In its early years, the main work of the Bureau of Chemistry's Drug Laboratory, which became the Drug Division, was to examine
and test samples of synthetic and natural drug ingredients and products. Some 2000 domestic and imported items were sampled
in 1910. Most of the staff were chemists and pharmacologists who assessed drug manufacturing, formulation, and purity and
helped develop methods to improve pharmaceutical analysis.
But, this office didn't have enough clout to stop Johnson's Mild Combination Treatment for Cancer from making false claims
of effectiveness. Patients died from impure anesthetics, and improperly packaged chloroform decomposed into a dangerous substance.
In the 1920s, the Bureau began collaborating with the US Pharmacopeia to study and develop reference standards for bio-assayed
drugs such as digitalis.
The agency, however, did not gain any real teeth for regulating unsafe and ineffective products until a national disaster
raised a public outcry. Congress approved the Food, Drug, and Cosmetic Act of 1938 after more than 100 people, including many
children, died in 1937 from a poisonous ingredient in elixir sulfanilamide. To prevent more catastrophes of this sort, the
new law required manufacturers to test the safety of new drugs and submit the results in new drug applications (NDAs) before
marketing. It authorized inspections of drug manufacturing facilities and set requirements for product labels.

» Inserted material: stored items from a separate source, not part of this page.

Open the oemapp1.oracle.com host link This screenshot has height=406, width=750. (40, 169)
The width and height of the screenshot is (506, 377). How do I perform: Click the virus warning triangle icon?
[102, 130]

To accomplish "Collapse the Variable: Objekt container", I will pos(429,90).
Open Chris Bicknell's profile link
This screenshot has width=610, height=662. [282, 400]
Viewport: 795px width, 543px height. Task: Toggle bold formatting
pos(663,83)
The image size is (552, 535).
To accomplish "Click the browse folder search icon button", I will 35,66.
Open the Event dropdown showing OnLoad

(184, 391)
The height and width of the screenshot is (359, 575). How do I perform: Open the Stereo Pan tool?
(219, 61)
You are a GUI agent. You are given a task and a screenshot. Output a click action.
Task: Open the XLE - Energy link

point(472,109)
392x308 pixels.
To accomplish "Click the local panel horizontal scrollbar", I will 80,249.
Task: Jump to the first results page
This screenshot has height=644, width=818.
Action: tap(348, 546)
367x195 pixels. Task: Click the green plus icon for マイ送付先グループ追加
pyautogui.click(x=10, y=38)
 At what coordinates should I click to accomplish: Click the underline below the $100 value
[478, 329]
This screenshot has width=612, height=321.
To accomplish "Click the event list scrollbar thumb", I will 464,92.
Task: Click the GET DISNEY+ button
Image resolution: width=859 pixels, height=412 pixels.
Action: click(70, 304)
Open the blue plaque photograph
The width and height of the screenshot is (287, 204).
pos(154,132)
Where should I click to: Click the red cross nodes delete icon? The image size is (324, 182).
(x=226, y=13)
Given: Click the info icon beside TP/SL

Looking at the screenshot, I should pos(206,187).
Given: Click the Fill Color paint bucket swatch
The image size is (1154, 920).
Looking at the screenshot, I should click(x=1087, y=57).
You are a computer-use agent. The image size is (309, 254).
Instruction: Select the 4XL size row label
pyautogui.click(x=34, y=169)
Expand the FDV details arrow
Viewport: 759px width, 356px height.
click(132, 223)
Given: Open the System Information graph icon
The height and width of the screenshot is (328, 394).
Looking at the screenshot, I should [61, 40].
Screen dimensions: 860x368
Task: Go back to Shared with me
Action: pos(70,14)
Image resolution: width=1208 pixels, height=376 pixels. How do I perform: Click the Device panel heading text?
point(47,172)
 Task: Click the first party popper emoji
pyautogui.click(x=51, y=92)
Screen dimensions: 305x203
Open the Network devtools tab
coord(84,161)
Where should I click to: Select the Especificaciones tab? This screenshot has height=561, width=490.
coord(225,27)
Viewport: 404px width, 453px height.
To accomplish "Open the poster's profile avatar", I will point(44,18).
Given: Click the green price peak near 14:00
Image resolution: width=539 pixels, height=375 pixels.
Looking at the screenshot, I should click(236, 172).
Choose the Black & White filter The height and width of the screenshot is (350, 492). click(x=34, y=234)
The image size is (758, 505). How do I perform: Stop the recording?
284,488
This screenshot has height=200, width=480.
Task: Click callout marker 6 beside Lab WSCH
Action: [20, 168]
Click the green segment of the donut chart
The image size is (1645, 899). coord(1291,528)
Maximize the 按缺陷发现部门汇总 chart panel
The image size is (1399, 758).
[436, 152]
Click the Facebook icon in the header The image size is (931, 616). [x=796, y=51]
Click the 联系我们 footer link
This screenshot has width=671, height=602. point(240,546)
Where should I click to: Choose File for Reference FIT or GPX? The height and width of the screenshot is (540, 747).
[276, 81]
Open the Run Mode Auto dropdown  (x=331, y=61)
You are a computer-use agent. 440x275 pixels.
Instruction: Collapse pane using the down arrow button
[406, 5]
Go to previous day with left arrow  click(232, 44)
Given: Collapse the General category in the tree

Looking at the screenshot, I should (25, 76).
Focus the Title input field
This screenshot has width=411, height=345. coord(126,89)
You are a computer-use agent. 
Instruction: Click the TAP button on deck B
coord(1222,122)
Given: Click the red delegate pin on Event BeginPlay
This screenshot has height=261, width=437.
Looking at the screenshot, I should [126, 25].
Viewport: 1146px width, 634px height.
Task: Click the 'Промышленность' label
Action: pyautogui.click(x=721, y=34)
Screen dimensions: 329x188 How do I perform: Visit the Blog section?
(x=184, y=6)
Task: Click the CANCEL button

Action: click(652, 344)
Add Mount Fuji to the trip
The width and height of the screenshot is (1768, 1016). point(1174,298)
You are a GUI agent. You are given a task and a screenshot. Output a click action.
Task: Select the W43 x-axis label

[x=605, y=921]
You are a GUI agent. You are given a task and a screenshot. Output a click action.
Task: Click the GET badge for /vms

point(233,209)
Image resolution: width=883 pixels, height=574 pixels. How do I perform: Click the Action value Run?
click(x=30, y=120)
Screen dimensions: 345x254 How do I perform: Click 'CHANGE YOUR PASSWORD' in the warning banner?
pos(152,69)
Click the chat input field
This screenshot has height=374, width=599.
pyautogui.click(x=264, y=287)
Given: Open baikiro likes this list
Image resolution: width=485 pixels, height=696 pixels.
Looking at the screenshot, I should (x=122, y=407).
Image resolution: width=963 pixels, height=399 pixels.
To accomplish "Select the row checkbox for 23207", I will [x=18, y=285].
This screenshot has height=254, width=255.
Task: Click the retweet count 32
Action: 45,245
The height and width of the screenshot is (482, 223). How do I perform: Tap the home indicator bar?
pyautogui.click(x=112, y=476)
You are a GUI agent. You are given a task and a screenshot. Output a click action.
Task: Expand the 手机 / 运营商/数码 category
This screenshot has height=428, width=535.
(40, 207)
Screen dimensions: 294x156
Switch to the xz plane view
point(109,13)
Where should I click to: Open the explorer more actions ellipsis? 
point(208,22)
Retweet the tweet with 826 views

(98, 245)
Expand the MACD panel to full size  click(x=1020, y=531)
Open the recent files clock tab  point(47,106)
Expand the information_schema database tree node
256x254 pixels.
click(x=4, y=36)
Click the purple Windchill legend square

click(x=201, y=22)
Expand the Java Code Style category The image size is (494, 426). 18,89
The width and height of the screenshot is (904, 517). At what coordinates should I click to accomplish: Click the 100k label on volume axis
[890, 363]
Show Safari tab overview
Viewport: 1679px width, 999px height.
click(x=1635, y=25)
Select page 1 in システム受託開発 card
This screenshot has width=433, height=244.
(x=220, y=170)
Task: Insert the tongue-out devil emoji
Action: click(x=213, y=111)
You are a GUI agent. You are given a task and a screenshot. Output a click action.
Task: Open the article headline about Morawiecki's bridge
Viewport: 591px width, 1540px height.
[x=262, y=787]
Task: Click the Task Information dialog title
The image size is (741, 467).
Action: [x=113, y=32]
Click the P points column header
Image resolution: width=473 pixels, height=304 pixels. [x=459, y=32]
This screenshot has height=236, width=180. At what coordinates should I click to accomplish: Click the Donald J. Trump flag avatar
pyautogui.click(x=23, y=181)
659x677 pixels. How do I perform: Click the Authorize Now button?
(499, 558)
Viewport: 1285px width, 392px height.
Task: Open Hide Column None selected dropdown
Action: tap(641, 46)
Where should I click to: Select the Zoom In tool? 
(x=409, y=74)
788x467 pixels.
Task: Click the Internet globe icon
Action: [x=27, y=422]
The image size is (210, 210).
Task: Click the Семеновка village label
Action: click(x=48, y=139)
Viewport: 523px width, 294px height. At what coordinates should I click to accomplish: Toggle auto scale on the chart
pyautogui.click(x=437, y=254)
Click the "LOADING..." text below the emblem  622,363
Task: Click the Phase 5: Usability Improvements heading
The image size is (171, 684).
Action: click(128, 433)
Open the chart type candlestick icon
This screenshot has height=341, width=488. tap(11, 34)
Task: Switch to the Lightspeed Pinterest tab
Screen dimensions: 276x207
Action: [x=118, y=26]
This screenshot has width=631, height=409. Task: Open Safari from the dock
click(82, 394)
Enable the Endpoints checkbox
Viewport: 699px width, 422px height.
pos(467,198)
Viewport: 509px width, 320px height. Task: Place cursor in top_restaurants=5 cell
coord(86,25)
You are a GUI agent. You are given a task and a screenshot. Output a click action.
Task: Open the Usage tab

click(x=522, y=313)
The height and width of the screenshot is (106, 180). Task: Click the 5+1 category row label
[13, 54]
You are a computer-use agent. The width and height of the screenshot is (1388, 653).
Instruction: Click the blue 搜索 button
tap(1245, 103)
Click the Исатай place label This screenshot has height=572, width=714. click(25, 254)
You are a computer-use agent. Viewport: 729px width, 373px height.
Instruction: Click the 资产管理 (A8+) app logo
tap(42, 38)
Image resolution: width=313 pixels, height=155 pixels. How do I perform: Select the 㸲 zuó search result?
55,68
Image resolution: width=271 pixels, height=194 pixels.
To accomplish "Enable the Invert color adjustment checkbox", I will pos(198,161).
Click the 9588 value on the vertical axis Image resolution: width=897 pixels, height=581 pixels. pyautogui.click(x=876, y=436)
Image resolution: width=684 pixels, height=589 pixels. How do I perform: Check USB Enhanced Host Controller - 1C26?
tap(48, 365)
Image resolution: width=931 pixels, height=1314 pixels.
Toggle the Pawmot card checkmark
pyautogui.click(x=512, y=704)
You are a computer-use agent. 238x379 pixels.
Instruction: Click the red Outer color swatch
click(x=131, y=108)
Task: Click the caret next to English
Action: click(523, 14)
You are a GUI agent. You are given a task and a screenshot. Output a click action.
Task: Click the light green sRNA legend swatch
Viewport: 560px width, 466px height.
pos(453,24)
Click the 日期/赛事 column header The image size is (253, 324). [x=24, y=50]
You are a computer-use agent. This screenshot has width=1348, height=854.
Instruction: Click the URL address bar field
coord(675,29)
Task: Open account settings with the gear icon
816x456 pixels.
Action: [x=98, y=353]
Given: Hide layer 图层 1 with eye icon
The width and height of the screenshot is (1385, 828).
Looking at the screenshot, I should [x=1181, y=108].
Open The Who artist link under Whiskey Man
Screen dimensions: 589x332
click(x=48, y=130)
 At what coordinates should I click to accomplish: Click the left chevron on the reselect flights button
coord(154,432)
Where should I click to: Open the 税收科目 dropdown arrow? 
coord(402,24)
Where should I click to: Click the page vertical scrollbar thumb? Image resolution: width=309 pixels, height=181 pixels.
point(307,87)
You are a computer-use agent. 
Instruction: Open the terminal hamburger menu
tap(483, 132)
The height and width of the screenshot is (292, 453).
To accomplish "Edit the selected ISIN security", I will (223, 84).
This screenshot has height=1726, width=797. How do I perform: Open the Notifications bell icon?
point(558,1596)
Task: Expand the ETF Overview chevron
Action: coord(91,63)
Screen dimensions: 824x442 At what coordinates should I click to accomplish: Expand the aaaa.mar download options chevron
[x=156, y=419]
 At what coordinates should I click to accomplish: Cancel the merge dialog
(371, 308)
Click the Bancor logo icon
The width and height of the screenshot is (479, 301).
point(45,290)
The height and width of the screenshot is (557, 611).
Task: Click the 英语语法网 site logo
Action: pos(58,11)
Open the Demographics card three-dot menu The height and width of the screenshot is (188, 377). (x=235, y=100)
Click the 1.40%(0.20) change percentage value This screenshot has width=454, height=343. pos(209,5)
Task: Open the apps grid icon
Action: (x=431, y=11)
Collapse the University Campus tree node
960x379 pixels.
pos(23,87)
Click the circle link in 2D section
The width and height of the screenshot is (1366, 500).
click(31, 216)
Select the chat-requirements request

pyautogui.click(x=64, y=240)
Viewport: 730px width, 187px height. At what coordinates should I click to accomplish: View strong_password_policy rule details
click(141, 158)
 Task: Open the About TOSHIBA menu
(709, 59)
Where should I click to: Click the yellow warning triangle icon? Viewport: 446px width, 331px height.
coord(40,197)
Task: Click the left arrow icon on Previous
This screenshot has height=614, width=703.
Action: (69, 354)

In the first year of the preapproval requirement, FDA received more than 1200 applications. Congress expanded FDA's responsibilities
further in 1941 by requiring premarket testing of all batches of insulin for purity, strength, quality, and identity. And,
a 1945 Penicillin Amendment established similar testing requirements for that drug.
Effective as well as safe
Throughout the 1950s, various experts and advisors developed new strategies for improving and expanding drug regulation. FDA
launched an adverse drug reaction reporting system in 1955. A major reorganization in 1957 established a Bureau of Medicine
and a Bureau of Biological and Physical Sciences.